**Stated goal**:
Render the part of the listing that opens with the line containing "has height=890, width=1231." and closes with the line containing "click(x=70, y=16)" as a numbered list. Include both of those lines and skip any blank lines.

··· Data shown

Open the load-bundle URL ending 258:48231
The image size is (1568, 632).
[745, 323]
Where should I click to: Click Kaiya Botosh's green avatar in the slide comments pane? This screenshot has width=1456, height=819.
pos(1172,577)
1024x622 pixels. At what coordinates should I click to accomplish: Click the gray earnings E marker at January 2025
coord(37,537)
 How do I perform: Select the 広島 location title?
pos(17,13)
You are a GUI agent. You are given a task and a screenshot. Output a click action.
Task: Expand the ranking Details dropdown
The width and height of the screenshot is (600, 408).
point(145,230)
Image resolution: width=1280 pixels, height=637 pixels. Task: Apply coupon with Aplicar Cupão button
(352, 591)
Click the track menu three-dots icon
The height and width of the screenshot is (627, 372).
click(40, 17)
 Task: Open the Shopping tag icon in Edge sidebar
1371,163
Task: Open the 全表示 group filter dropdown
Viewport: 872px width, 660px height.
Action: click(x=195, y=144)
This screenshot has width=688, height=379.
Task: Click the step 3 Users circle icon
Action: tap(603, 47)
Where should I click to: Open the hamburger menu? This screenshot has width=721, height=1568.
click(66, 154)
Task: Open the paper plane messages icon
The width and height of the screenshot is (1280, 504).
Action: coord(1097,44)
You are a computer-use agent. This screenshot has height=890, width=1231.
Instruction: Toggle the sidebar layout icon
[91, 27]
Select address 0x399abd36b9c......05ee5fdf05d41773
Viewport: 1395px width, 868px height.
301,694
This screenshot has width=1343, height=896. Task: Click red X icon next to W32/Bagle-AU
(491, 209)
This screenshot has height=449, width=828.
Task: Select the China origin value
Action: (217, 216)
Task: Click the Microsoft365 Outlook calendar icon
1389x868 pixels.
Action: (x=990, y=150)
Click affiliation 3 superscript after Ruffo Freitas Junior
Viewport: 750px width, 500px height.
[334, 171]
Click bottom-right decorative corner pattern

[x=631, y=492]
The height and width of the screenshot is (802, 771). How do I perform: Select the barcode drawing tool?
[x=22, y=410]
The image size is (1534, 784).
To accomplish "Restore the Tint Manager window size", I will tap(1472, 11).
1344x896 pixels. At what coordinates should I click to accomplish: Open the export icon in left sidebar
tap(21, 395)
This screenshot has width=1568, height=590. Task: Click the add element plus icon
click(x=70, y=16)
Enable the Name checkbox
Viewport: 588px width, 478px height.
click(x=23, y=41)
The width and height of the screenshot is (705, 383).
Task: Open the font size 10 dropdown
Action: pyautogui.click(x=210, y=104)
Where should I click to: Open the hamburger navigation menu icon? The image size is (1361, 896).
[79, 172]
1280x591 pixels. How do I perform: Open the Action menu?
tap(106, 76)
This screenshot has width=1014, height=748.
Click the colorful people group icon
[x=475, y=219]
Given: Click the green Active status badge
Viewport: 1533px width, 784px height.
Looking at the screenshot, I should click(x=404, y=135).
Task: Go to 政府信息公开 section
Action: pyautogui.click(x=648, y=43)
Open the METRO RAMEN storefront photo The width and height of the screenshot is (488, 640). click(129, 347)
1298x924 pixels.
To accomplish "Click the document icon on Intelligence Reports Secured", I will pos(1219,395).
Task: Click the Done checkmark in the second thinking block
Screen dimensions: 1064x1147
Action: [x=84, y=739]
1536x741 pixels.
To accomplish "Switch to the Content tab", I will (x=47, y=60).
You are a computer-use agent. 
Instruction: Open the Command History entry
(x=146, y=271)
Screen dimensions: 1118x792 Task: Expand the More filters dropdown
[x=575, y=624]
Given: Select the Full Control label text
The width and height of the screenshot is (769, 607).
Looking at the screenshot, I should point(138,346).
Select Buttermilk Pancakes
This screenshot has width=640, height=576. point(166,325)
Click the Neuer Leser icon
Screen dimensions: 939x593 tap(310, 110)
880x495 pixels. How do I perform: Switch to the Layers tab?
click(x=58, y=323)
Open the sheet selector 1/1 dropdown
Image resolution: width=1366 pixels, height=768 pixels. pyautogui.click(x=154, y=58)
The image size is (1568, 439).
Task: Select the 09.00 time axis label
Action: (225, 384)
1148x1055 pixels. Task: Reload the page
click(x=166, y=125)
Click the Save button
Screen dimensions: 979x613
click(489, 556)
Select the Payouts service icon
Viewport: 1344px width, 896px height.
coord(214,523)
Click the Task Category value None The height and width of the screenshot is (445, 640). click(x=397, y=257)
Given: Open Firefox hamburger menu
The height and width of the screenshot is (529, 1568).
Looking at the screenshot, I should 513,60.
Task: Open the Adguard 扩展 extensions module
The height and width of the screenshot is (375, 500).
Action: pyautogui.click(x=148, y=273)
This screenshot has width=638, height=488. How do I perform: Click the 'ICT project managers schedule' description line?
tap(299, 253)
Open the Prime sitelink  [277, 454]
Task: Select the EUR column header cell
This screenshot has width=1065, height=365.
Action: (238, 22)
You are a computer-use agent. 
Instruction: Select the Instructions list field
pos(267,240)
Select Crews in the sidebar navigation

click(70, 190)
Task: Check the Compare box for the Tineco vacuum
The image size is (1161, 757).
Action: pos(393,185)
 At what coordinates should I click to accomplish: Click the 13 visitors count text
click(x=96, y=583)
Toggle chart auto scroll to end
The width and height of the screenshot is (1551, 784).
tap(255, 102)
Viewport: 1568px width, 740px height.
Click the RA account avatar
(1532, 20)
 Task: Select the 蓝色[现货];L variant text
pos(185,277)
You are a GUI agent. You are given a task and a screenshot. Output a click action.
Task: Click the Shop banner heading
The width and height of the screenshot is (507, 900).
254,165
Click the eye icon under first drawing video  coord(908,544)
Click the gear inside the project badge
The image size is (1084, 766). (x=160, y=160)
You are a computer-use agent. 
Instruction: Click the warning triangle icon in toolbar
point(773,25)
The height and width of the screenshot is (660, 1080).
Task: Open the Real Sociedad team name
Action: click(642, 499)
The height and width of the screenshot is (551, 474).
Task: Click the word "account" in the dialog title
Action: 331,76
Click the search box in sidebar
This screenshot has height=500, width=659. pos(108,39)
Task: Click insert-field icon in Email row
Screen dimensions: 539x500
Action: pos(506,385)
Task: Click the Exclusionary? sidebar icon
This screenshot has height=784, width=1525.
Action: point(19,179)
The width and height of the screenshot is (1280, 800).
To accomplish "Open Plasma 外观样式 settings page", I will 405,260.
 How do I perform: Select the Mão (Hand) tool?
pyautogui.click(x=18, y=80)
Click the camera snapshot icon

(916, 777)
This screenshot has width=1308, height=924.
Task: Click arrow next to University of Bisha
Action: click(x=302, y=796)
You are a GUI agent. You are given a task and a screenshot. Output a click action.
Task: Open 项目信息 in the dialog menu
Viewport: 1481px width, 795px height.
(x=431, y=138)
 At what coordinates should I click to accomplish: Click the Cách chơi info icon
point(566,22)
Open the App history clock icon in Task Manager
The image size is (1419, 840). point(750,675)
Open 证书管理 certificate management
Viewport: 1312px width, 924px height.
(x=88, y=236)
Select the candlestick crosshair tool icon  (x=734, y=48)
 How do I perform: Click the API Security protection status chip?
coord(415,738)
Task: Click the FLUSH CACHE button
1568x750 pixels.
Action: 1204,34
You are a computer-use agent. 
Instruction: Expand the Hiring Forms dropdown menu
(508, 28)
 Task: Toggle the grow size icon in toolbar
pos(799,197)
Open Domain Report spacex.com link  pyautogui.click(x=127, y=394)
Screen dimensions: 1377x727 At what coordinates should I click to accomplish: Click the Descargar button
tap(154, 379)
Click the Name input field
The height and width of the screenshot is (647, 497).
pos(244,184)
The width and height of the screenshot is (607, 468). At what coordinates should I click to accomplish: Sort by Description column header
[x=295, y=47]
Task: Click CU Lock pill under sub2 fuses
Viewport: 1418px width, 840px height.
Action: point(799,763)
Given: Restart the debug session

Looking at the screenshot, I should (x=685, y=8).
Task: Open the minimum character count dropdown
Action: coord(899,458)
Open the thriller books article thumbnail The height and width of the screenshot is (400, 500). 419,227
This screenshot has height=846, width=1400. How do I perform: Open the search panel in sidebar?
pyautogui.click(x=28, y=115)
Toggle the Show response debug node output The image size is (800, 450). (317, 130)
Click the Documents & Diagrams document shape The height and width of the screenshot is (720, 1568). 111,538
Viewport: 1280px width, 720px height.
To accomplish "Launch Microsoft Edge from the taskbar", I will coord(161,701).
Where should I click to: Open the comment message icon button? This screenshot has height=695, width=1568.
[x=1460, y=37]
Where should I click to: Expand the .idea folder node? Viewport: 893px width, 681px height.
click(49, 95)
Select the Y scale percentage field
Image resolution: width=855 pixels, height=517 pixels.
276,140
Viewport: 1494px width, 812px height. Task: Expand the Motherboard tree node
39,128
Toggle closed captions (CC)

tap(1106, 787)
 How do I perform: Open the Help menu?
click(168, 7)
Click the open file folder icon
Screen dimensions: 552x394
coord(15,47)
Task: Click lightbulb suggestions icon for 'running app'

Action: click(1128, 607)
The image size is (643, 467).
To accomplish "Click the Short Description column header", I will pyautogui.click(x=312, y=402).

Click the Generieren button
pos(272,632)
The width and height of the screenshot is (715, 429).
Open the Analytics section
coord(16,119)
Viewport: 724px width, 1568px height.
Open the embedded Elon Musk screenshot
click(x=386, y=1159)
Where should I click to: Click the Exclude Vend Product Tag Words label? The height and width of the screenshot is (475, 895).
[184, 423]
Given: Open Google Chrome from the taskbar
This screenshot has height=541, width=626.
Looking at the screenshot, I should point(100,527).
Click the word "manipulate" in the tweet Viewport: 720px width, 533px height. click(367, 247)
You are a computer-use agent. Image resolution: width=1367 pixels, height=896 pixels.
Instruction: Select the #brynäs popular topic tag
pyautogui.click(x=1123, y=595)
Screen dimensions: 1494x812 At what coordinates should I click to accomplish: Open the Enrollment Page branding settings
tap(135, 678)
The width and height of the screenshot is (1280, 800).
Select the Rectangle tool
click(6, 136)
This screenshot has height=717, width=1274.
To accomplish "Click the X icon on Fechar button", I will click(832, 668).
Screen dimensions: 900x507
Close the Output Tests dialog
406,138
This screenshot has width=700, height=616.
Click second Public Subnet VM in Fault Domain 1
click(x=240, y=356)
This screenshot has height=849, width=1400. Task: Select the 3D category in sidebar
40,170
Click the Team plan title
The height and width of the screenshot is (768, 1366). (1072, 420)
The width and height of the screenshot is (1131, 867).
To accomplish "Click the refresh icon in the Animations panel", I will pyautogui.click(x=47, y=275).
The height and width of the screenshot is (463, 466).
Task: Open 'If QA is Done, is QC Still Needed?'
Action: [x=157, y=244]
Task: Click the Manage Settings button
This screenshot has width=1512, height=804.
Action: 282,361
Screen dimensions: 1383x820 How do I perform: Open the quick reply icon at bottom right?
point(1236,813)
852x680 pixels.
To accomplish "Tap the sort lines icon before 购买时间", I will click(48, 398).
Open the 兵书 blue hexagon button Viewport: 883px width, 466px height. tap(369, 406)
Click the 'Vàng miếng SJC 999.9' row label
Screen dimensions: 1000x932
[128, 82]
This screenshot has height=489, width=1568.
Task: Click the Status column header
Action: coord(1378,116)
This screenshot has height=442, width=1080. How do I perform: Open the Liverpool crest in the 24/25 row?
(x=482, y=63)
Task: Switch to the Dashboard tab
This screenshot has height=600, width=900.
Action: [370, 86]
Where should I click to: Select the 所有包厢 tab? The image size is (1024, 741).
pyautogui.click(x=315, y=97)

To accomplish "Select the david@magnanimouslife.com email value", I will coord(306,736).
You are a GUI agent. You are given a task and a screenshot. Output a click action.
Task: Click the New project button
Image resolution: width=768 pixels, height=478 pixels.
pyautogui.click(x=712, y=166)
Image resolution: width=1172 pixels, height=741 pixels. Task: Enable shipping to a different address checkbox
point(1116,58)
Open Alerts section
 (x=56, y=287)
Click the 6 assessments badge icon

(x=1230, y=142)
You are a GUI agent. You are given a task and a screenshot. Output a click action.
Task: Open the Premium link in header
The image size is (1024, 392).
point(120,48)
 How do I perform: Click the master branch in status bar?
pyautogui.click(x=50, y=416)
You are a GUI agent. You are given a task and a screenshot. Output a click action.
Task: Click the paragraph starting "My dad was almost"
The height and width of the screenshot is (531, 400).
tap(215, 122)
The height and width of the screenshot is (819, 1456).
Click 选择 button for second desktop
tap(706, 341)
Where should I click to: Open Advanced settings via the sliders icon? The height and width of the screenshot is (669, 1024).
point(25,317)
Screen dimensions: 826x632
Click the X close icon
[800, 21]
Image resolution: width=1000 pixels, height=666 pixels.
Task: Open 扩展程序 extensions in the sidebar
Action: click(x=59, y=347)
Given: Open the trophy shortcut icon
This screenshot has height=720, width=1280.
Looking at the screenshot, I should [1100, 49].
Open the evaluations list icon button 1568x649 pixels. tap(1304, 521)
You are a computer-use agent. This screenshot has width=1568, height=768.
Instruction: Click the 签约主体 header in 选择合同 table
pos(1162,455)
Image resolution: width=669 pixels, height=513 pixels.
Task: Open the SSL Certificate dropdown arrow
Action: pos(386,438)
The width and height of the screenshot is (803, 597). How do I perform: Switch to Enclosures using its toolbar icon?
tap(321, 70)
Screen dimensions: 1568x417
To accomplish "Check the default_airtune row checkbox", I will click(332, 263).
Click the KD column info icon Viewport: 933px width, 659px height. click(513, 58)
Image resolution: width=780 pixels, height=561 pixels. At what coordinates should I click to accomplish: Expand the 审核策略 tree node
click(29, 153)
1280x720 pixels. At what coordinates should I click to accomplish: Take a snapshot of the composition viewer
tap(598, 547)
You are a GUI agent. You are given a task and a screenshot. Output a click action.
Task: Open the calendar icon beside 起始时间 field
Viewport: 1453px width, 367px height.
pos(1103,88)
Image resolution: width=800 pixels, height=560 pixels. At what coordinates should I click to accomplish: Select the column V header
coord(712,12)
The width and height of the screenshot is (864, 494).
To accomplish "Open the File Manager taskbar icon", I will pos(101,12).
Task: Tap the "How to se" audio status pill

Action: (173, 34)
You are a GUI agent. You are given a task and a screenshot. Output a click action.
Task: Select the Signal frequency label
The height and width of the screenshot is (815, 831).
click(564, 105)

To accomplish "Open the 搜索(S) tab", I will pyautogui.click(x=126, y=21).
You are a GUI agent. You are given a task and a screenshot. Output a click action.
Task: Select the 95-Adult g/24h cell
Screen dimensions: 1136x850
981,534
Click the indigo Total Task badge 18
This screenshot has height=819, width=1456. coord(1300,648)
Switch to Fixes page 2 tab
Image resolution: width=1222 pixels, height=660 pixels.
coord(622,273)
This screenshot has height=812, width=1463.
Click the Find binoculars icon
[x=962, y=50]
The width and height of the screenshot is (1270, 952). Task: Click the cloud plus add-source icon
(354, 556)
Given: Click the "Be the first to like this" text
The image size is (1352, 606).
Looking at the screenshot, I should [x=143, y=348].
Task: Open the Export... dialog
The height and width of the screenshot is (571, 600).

······

**Solution**:
1. You are a computer-use agent. This screenshot has height=890, width=1231.
2. Instruction: Toggle the sidebar layout icon
3. [91, 27]
4. Select address 0x399abd36b9c......05ee5fdf05d41773
5. Viewport: 1395px width, 868px height.
6. 301,694
7. This screenshot has width=1343, height=896. Task: Click red X icon next to W32/Bagle-AU
8. (491, 209)
9. This screenshot has height=449, width=828.
10. Task: Select the China origin value
11. Action: (217, 216)
12. Task: Click the Microsoft365 Outlook calendar icon
13. 1389x868 pixels.
14. Action: (x=990, y=150)
15. Click affiliation 3 superscript after Ruffo Freitas Junior
16. Viewport: 750px width, 500px height.
17. [334, 171]
18. Click bottom-right decorative corner pattern
19. [x=631, y=492]
20. The height and width of the screenshot is (802, 771). How do I perform: Select the barcode drawing tool?
21. [x=22, y=410]
22. The image size is (1534, 784).
23. To accomplish "Restore the Tint Manager window size", I will tap(1472, 11).
24. 1344x896 pixels. At what coordinates should I click to accomplish: Open the export icon in left sidebar
25. tap(21, 395)
26. This screenshot has width=1568, height=590. Task: Click the add element plus icon
27. click(x=70, y=16)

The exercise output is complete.